This report provides an update on work completed by Synthesis Partners, LLC (“Synthesis”) for the Department of Energy’s Vehicle Technologies Office (VTO) under contract number DE-DT0006388, during fiscal years (FY) 2016 and 2017.
Synthesis performs targeted research to help inform VTO research and development (R&D) decision-making about critical technology bottlenecks, gaps or constraints in the US industrial base and supply chains. This report is the public outcome of a global, data-driven approach – employing hundreds of primary sources and thousands of secondary sources – to assess and characterize potential R&D gap topic areas that are relevant to the VTO’s mission of energy affordability, efficiency and resiliency, and that can provide a path toward transitioning VTO R&D work into US-based jobs.
This review covers targeted research on R&D gaps regarding technologies and capabilities in vehicle electric traction drive, autonomous and connected vehicle systems and sectors. Two separate inquiries were pursued in FY16 and FY17. Research during FY 2016 focused on identification and prioritization of research and development (R&D) fields in the automotive sector that have a strong chance to grow in the USA because of unique US-based capabilities and strengths. Research work during FY 2017 focused on identification and prioritization of gaps in R&D that point to promising, hardware-oriented research directions in autonomous and connected vehicle fields. Primary sources and English-language (and targeted foreign language) secondary sources, as well as proprietary and commercial databases, were accessed during the period of this work.
A high priority has been placed on R&D fields that are among the highest-value (based on share of US exports and revenue growth rates), and that are relevant over five-plus year planning horizons for VTO decision-makers seeking significant energy efficiency and core technology cost reductions. The gap intelligence work in FY16 and FY17 is ultimately intended to identify high potential targets for US autonomous vehicle R&D development and high-value job creation.
Overview of FY16 and FY17 Tasking
Details on the tasking and deliverable produced over the FY16 and FY17 period are available from VTO. This report provides a summary review of the public key findings and recommendations produced.
During FY16 Synthesis assessed US export sectors relevant to electrical engineering in the automotive industry, in terms of relative size (by sales) and growth rates, in order to identify high strength or competitive US sectors. The top-ranked sectors identified are home to some of the most highly competitive and innovative US-based firms. These sectors were then reviewed to identify and assess potential new R&D areas, defined as technical areas in which the VTO has not previously engaged and where R&D investments could address a gap. Such new R&D areas represent a complex set of technical needs that are generally beyond the ability of any individual company to address, and which are included under Synthesis’ interpretation of the VTO mission.

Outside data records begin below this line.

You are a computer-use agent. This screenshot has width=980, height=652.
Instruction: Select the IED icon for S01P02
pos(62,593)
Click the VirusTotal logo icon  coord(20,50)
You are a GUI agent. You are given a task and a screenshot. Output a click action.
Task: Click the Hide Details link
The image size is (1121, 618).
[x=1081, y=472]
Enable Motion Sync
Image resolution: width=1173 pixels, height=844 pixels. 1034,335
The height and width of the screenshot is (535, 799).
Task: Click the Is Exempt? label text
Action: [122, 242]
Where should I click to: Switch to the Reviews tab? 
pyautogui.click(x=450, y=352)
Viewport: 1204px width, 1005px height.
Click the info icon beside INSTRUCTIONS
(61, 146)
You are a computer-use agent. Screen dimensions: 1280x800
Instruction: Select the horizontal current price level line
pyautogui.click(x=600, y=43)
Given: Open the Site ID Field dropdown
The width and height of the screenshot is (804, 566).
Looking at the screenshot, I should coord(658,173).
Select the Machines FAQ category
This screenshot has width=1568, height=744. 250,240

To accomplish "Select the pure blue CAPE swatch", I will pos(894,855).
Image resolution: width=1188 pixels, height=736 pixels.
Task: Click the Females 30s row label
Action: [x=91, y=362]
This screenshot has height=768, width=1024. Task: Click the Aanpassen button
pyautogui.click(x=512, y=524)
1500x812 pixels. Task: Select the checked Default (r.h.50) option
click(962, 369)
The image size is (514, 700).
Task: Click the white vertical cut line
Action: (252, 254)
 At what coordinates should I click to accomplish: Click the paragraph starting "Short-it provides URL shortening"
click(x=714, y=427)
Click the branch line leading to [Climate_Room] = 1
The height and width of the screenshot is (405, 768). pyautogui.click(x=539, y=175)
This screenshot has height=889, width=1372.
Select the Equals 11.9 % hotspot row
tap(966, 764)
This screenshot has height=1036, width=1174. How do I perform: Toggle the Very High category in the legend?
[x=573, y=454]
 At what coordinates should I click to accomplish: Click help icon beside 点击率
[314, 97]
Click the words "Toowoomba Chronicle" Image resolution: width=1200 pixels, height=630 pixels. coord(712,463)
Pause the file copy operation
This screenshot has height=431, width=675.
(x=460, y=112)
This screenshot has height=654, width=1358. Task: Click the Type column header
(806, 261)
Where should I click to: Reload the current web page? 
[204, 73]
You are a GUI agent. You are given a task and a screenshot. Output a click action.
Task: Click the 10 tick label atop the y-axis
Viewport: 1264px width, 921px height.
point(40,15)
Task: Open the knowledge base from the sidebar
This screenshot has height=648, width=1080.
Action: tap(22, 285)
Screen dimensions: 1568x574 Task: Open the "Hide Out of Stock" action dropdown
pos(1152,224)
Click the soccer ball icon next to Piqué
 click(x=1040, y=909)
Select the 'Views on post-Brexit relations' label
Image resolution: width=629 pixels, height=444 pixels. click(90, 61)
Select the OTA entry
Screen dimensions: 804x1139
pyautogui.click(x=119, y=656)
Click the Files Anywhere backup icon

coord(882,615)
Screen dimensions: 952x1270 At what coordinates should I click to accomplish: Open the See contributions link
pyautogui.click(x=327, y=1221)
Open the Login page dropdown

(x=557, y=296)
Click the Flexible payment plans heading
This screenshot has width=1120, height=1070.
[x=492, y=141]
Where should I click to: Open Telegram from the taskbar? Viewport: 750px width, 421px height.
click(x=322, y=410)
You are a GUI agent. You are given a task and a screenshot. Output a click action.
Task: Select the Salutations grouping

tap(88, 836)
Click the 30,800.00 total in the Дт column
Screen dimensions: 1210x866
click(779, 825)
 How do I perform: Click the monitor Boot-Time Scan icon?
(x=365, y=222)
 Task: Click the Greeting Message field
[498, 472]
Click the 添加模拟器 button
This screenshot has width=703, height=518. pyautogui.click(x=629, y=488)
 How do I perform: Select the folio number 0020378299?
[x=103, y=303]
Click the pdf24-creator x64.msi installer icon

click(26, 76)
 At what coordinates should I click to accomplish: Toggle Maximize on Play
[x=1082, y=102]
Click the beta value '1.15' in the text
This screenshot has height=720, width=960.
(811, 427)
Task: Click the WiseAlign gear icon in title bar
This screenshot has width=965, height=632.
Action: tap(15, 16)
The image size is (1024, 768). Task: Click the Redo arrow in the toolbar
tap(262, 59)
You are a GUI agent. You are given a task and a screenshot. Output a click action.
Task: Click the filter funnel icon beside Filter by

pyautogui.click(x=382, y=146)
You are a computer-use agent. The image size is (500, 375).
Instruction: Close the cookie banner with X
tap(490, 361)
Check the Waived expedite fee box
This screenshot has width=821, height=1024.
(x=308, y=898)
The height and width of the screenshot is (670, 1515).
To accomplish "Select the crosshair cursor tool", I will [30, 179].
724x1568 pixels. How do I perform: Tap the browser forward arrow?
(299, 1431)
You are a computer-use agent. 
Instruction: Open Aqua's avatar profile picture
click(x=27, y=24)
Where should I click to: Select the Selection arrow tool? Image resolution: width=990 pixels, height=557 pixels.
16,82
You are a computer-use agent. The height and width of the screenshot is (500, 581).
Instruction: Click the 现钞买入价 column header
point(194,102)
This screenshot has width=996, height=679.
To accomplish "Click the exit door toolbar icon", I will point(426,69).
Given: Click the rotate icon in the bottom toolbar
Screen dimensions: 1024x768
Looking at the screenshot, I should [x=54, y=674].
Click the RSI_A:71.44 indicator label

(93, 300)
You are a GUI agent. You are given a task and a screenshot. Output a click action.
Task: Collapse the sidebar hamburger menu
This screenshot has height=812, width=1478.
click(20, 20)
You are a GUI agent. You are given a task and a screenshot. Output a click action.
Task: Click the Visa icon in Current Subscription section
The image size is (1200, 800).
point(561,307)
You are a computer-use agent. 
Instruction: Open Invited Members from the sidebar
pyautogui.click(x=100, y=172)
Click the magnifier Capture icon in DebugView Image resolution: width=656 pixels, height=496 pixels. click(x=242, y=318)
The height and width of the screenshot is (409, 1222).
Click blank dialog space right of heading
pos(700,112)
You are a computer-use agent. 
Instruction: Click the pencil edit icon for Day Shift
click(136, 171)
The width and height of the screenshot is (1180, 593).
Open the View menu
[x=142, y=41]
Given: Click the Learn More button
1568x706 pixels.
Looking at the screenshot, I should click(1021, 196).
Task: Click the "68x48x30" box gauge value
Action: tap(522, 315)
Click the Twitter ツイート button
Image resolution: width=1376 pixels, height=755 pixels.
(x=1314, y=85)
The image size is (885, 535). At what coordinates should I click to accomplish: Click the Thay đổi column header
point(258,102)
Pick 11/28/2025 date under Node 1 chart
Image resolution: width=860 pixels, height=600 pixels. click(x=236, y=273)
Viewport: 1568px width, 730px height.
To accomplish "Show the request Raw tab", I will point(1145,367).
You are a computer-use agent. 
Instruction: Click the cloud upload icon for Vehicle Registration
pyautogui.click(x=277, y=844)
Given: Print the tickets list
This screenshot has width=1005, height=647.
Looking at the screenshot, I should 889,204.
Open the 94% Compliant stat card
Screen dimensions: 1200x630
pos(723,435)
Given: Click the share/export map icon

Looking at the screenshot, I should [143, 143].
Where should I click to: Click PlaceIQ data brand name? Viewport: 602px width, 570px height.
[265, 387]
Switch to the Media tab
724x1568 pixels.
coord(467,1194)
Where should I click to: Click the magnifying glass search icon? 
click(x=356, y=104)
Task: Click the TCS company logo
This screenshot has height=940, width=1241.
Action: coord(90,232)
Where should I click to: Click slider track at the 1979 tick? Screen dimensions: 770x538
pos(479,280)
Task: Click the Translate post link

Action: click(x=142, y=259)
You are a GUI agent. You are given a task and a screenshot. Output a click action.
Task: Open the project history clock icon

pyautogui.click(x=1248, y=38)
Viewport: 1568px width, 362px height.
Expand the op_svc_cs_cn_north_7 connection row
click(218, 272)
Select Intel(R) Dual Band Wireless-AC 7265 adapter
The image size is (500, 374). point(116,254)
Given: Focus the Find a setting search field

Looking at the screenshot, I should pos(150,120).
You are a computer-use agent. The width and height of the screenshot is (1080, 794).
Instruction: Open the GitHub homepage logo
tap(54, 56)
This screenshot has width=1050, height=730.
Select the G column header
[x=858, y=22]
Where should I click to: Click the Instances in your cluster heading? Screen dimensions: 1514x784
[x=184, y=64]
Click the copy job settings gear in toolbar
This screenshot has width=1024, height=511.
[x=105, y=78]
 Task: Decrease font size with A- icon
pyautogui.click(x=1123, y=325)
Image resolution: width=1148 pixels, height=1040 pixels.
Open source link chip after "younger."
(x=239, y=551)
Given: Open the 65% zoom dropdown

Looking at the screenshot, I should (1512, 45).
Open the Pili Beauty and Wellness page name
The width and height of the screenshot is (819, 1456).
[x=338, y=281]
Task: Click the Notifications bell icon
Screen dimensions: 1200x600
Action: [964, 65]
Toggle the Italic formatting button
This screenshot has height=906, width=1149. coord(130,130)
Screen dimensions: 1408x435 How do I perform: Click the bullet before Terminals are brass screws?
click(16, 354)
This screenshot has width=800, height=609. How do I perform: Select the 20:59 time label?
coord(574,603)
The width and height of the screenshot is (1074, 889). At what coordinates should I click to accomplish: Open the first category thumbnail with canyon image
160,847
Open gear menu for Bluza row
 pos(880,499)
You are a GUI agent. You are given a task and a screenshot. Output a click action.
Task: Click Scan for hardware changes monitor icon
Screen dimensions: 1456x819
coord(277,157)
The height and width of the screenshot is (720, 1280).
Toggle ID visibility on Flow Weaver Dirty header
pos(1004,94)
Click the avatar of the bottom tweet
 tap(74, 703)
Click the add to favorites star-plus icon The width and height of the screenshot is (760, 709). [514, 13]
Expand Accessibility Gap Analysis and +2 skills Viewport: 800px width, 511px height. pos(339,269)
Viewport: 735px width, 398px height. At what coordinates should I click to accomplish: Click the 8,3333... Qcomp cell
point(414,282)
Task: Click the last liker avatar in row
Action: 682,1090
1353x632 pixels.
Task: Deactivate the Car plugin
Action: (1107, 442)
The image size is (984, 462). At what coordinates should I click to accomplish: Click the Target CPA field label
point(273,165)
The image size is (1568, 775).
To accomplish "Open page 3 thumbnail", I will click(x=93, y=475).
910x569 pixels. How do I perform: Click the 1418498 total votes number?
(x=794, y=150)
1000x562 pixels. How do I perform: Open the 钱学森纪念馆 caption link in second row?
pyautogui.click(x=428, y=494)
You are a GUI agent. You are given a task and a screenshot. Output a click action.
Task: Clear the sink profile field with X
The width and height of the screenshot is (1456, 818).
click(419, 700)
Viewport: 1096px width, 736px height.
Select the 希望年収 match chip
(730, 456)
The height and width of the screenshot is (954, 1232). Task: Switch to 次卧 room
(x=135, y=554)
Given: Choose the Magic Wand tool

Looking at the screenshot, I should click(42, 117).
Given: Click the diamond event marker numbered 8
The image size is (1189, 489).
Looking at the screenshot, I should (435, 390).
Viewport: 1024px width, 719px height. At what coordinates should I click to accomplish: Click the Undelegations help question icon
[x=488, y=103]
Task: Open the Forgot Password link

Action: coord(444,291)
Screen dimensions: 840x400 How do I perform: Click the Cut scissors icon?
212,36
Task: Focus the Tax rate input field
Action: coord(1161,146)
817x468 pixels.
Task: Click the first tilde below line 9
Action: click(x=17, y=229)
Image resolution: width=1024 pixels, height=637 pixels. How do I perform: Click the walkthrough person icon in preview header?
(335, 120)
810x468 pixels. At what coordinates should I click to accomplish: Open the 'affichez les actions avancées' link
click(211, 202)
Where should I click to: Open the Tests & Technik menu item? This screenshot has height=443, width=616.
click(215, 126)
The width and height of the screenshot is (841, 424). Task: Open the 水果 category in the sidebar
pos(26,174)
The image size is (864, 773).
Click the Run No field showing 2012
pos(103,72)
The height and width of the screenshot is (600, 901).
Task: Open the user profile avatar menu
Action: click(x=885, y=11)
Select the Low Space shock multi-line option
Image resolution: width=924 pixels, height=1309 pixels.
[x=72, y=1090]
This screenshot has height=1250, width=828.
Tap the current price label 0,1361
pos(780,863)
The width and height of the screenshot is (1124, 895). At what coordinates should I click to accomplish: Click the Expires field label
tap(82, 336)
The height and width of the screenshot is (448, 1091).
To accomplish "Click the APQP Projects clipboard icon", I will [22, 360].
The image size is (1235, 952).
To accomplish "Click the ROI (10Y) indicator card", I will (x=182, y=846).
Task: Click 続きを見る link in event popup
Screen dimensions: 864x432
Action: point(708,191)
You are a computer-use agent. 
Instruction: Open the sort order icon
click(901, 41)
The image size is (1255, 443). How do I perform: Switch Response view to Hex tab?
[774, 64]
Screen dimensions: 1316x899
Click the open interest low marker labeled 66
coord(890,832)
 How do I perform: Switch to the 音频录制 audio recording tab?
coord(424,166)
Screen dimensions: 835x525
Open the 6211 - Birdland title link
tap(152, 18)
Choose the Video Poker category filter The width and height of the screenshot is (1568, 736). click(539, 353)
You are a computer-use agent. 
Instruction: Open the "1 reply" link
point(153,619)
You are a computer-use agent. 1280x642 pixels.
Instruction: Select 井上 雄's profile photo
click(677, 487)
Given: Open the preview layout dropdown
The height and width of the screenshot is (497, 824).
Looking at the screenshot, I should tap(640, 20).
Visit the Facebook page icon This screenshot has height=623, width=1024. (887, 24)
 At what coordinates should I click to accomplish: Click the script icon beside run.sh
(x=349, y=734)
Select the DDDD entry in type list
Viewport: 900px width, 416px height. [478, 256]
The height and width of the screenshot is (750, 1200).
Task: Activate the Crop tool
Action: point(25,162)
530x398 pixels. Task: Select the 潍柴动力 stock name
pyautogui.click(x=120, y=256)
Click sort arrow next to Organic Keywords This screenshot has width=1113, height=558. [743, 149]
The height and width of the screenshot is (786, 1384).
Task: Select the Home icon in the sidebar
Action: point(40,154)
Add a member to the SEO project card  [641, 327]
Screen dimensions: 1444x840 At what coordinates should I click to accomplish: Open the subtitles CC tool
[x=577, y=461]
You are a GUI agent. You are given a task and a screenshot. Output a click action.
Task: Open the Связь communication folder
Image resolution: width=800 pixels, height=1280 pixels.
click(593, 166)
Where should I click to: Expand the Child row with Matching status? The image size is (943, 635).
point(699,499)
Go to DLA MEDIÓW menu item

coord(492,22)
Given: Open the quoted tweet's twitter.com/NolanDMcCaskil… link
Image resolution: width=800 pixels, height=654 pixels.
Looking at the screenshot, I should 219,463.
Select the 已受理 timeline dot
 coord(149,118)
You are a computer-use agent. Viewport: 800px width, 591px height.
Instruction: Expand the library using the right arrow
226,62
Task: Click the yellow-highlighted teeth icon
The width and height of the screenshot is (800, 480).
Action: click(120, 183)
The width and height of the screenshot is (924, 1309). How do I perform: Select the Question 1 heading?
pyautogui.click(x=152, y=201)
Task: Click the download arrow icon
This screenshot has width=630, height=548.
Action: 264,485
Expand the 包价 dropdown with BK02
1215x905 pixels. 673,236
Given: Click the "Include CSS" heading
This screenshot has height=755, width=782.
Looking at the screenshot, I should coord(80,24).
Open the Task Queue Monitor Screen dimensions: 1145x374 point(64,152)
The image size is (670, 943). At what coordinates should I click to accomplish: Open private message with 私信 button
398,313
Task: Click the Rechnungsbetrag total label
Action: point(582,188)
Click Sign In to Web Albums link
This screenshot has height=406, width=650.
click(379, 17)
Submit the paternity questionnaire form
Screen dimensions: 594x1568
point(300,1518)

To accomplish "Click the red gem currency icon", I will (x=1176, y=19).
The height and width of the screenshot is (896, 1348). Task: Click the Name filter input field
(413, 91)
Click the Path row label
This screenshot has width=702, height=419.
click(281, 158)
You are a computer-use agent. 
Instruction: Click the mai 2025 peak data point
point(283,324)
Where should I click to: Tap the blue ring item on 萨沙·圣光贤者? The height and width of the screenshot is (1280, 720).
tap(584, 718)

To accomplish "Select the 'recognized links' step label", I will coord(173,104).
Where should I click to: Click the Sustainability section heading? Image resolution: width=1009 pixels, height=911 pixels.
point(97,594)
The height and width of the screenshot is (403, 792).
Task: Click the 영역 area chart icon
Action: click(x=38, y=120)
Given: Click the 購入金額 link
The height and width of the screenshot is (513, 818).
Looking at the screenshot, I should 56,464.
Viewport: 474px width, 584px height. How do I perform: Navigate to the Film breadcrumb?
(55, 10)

During FY17, Synthesis identified, characterized and prioritized key gaps in current research activities, in order to highlight promising R&D possibilities in the fields of:
- Light Detection and Ranging (LiDAR);
- Sensor system development; and
- Vehicle-to-vehicle (V2V) or vehicle-to-anywhere connectivity (V2X).
Promising research in the FY17 work is defined as R&D activities pertaining to a gap in autonomous and connected vehicle technology that is also:
- US-based, or has the potential to be US-based;
- Could reach commercial vehicle markets in 5-10 years; and
- Has the capability to reduce costs, ideally by a significant (>50%) amount.